Check your work: To make sure I did it right, I can pick one more point on the line I drew (or one of the ones I calculated) and plug its x and y values back into the original equation. Let's use (2, 4):
- y = 3x - 2
- 4 = 3 * 2 - 2
- 4 = 6 - 2
- 4 = 4 Since both sides are equal, I know my line is correct! Yay!

Answer

Answer： To graph the equation y = 3x - 2, you need to find at least two points that fit the equation, then draw a straight line through them. Here are a few points:

When x = 0, y = 3(0) - 2 = -2. So, a point is (0, -2).
When x = 1, y = 3(1) - 2 = 1. So, another point is (1, 1).
When x = 2, y = 3(2) - 2 = 4. So, a third point is (2, 4).

To check your work, you can pick another point on your drawn line and see if its x and y values fit the equation. For example, if your line passes through (-1, -5), then -5 = 3(-1) - 2, which is -5 = -3 - 2, so -5 = -5. This means the line is correct!

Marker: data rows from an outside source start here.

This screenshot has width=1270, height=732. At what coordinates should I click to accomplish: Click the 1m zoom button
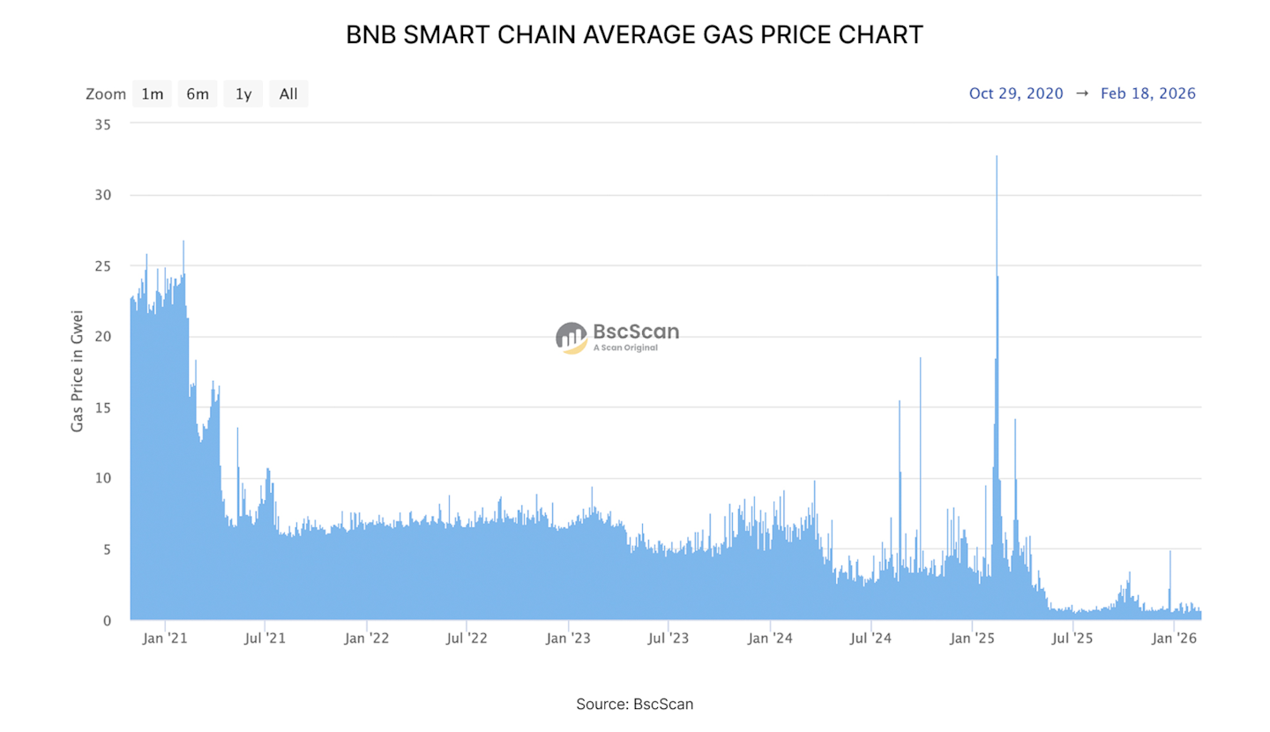click(x=153, y=93)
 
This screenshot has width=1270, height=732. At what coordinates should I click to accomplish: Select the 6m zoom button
click(x=198, y=93)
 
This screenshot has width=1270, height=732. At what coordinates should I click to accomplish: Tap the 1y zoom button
click(x=243, y=93)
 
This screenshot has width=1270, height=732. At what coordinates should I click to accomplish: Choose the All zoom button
click(x=288, y=93)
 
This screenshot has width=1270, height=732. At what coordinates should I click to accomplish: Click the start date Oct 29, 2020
click(x=1016, y=93)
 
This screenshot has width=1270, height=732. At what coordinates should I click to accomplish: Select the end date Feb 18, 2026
click(x=1148, y=93)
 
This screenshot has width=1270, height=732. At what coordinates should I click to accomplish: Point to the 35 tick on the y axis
click(x=102, y=124)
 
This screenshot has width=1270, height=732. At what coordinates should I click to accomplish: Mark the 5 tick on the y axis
click(x=106, y=549)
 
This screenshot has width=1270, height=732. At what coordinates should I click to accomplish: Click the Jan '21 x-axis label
click(x=165, y=639)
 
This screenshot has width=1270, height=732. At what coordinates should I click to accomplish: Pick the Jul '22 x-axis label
click(x=467, y=639)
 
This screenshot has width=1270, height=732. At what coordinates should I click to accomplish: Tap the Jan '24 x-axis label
click(x=770, y=639)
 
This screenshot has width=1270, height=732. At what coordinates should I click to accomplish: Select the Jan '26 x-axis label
click(x=1174, y=639)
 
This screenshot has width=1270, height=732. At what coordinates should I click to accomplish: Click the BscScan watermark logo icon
click(x=572, y=337)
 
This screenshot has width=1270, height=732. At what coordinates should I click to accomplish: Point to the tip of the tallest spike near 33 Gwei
click(x=997, y=157)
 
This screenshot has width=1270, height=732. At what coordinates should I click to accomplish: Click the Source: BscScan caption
click(x=635, y=704)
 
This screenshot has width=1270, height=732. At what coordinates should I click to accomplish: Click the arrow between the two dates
click(x=1082, y=93)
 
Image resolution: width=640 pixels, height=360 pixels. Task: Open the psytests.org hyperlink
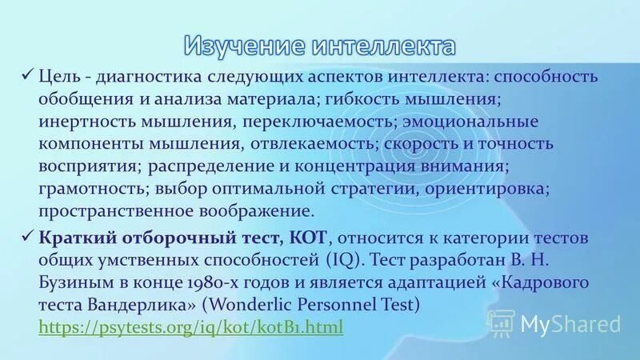click(x=190, y=327)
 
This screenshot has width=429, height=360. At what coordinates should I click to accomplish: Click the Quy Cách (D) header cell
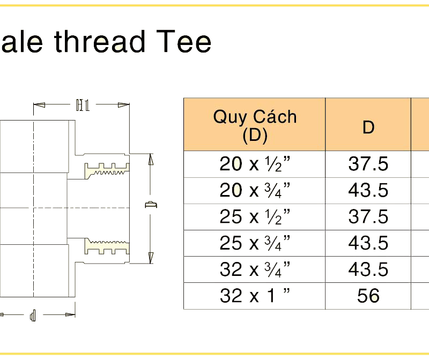(x=255, y=125)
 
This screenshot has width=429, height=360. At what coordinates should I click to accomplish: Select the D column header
(x=368, y=127)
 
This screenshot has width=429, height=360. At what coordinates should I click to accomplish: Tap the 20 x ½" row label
(x=255, y=164)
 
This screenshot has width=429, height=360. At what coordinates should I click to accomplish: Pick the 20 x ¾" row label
(x=255, y=190)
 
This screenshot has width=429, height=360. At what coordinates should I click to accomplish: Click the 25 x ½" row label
(x=255, y=216)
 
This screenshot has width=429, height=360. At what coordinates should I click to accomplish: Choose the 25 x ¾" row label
(x=255, y=243)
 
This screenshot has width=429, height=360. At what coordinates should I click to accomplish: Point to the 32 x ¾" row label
(x=255, y=269)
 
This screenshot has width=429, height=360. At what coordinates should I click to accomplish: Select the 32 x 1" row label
(x=255, y=295)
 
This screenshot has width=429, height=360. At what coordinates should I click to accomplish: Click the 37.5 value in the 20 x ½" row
(x=368, y=164)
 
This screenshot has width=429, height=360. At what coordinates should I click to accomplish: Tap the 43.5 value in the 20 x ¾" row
(x=368, y=190)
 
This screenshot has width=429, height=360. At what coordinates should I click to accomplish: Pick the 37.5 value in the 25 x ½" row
(x=368, y=216)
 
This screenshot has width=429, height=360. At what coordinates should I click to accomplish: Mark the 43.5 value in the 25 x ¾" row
(x=368, y=243)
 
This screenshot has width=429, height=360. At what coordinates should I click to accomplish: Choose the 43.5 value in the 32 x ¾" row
(x=368, y=269)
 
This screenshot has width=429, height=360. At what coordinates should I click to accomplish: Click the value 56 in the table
(x=368, y=295)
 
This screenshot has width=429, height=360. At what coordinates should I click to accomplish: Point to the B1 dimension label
(x=82, y=104)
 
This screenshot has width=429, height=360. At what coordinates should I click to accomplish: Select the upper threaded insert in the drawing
(x=106, y=169)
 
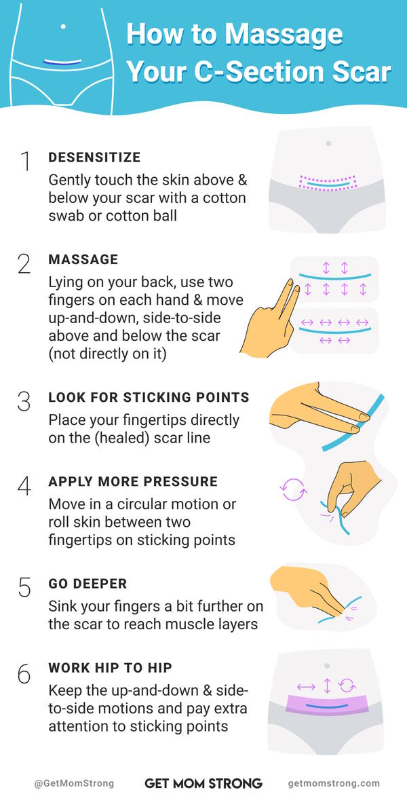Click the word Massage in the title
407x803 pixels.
(284, 35)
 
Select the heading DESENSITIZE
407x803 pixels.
(94, 157)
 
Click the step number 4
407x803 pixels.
(24, 486)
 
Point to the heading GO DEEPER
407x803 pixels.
(88, 584)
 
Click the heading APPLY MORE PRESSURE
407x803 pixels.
(133, 481)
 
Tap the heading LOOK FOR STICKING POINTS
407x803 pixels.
(149, 397)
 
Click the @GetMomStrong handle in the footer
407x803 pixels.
(74, 783)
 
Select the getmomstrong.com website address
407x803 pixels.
(334, 783)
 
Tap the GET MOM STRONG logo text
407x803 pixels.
(204, 783)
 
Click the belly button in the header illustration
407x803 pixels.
(63, 26)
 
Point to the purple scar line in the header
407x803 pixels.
(62, 62)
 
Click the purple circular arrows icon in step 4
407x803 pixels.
(293, 489)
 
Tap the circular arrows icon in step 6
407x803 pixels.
(347, 686)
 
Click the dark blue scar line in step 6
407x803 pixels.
(327, 707)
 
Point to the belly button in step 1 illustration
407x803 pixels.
(328, 143)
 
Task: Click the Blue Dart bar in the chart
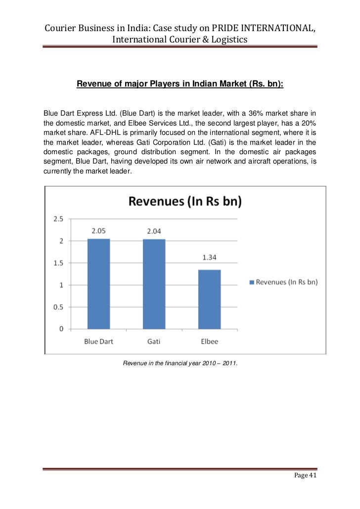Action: click(98, 284)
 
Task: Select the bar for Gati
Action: click(154, 284)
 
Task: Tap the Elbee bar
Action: click(210, 299)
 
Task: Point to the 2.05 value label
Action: click(99, 231)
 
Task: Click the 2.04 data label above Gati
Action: click(154, 231)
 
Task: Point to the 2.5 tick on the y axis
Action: click(58, 219)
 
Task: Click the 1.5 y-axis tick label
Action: click(58, 263)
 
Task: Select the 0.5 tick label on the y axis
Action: click(58, 307)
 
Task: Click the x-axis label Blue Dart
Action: click(99, 341)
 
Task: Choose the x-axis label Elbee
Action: click(210, 341)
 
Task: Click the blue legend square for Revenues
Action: click(251, 282)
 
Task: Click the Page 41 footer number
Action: click(305, 476)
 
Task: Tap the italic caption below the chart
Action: click(180, 364)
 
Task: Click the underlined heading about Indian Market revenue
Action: click(180, 84)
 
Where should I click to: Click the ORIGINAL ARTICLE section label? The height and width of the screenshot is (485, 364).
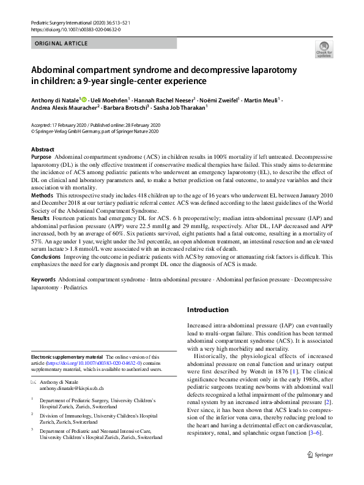pyautogui.click(x=62, y=44)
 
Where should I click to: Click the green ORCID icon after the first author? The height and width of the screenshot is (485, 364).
pyautogui.click(x=84, y=98)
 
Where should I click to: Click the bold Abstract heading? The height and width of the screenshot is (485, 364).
pyautogui.click(x=44, y=150)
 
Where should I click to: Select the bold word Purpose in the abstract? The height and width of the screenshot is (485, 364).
pyautogui.click(x=42, y=158)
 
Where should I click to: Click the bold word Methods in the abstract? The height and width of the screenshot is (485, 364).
pyautogui.click(x=42, y=194)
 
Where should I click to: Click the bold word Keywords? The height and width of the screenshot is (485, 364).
pyautogui.click(x=43, y=279)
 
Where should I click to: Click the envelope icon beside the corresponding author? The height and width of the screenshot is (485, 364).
pyautogui.click(x=34, y=381)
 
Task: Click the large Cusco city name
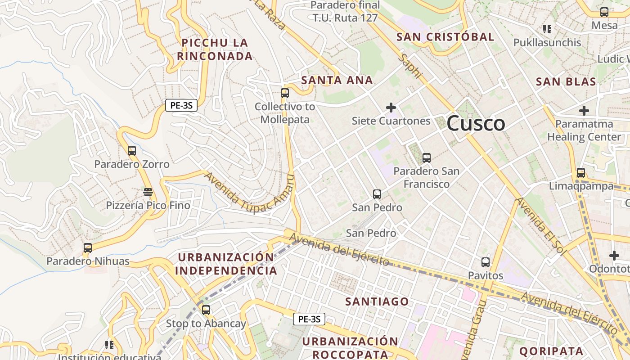tap(476, 123)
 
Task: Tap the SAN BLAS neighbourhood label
tap(566, 81)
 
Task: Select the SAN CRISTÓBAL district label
tap(445, 37)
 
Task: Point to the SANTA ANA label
tap(337, 80)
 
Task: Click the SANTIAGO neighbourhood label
tap(377, 302)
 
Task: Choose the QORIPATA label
tap(551, 351)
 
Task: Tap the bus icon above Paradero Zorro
tap(132, 151)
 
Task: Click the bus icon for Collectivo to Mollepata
tap(285, 93)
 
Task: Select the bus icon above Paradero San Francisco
tap(427, 158)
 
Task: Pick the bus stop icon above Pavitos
tap(486, 262)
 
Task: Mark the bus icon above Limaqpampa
tap(581, 172)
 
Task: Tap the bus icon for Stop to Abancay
tap(206, 310)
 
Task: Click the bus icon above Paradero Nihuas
tap(88, 248)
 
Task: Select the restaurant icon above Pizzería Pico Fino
tap(148, 192)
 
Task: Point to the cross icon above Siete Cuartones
tap(391, 108)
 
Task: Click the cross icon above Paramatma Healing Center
tap(584, 110)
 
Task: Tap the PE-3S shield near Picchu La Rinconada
tap(181, 106)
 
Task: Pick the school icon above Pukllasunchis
tap(547, 30)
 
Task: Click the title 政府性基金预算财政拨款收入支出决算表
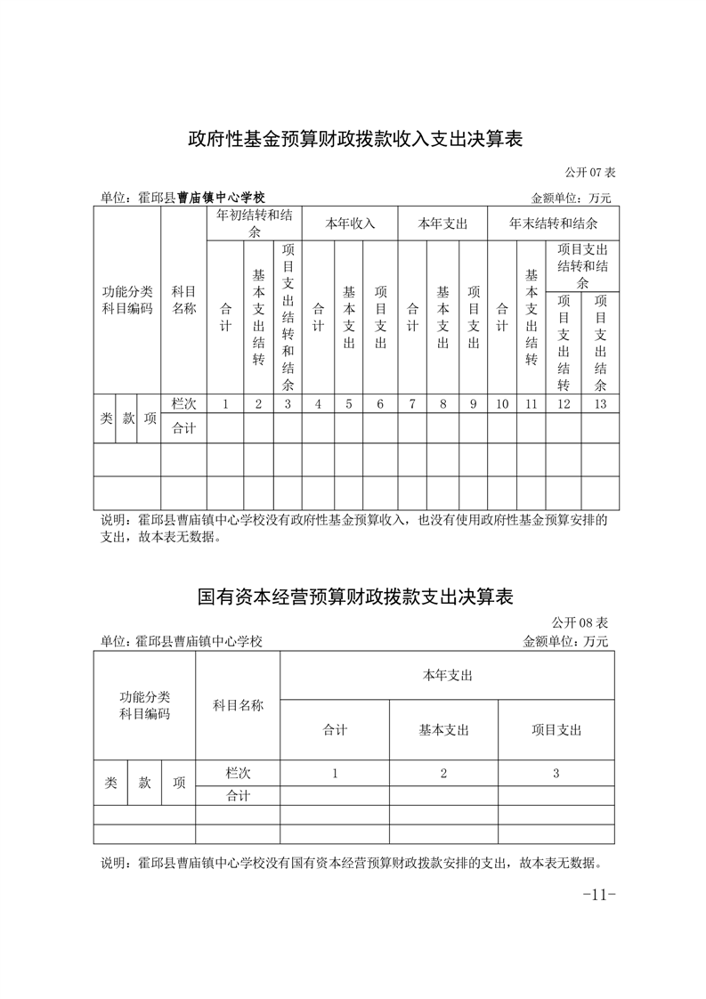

Explain This is a question about <graphing linear equations on a coordinate plane, which shows how two numbers (like x and y) are related>. The solving step is:

First, I look at the equation: y = 3x - 2. This equation tells me that for every 'x' I choose, I can figure out what 'y' should be. It's like a rule for making pairs of numbers (x, y).
To draw a line, I need at least two points. I like to pick easy numbers for 'x' to start with, like 0.
- If x is 0, the equation becomes y = 3 multiplied by 0, minus 2. That's y = 0 - 2, so y = -2. My first point is (0, -2). This is where the line crosses the 'y' axis!
Next, I pick another easy number for 'x', like 1.
- If x is 1, the equation becomes y = 3 multiplied by 1, minus 2. That's y = 3 - 2, so y = 1. My second point is (1, 1).
I like to find one more point just to be super sure. Let's pick x = 2.
- If x is 2, the equation becomes y = 3 multiplied by 2, minus 2. That's y = 6 - 2, so y = 4. My third point is (2, 4).
Now I have three points: (0, -2), (1, 1), and (2, 4). I would take graph paper and draw an x-axis (the horizontal line) and a y-axis (the vertical line). Then I'd put a little dot for each of these points.
Finally, I would use a ruler to draw a straight line that goes through all three of those dots. It should be a perfectly straight line!
To check my work, I can think about the slope! The number 3 in front of 'x' (the "3x") means that for every 1 step I go to the right on the x-axis, the line should go up 3 steps on the y-axis. From (0, -2) if I go right 1 (to x=1), I should go up 3 (to y=1). Yes, that matches our point (1,1)! From (1,1) if I go right 1 (to x=2), I should go up 3 (to y=4). Yes, that matches our point (2,4)! It works perfectly!